Question

Solve the equation by multiplying each side by the least common denominator. Check your solutions.\n$$u = \\frac{2}{5} - \\frac{u}{2}$$

Answer

**step1 Identify the Least Common Denominator (LCD)**

The first step is to find the least common denominator (LCD) of all the fractions in the equation. This will allow us to eliminate the denominators and simplify the equation.

The denominators in the given equation $$u = \frac{2}{5} - \frac{u}{2}$$ are 5 and 2. We need to find the smallest positive number that is a multiple of both 5 and 2.

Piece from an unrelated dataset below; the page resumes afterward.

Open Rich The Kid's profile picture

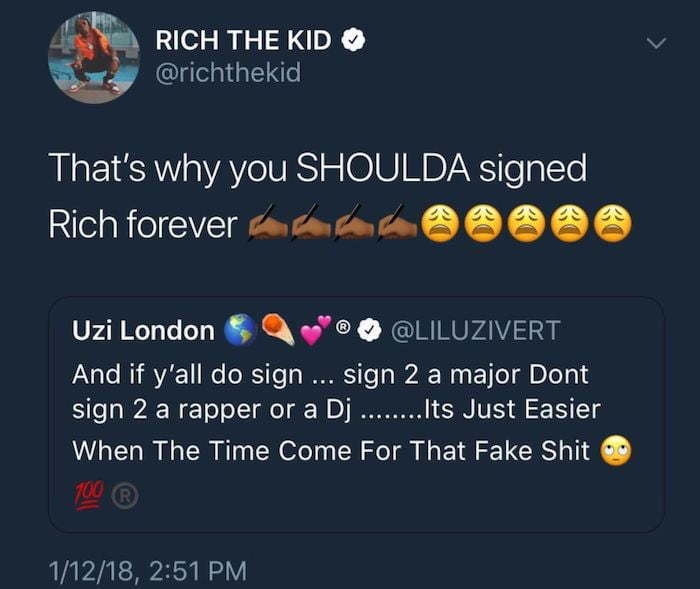pos(94,58)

Multiples of 5: 5, 10, 15, ...

Multiples of 2: 2, 4, 6, 8, 10, ...

The least common multiple of 5 and 2 is 10. So, the LCD is 10.

$$\text{LCD} = 10$$

**step2 Multiply Each Side by the LCD**

Multiply every term on both sides of the equation by the LCD (which is 10) to clear the denominators. This will transform the equation with fractions into an equation with whole numbers, making it easier to solve.

Original equation:

$$u = \frac{2}{5} - \frac{u}{2}$$

Multiply both sides by 10:

$$10 \times u = 10 \times \left(\frac{2}{5} - \frac{u}{2}\right)$$

Distribute 10 to each term on the right side:

$$10u = \left(10 \times \frac{2}{5}\right) - \left(10 \times \frac{u}{2}\right)$$

Perform the multiplications:

$$10u = \frac{20}{5} - \frac{10u}{2}$$

Simplify the fractions:

$$10u = 4 - 5u$$

**step3 Solve the Linear Equation for 'u'**

Now that the equation no longer has fractions, solve for 'u' by isolating the variable on one side of the equation.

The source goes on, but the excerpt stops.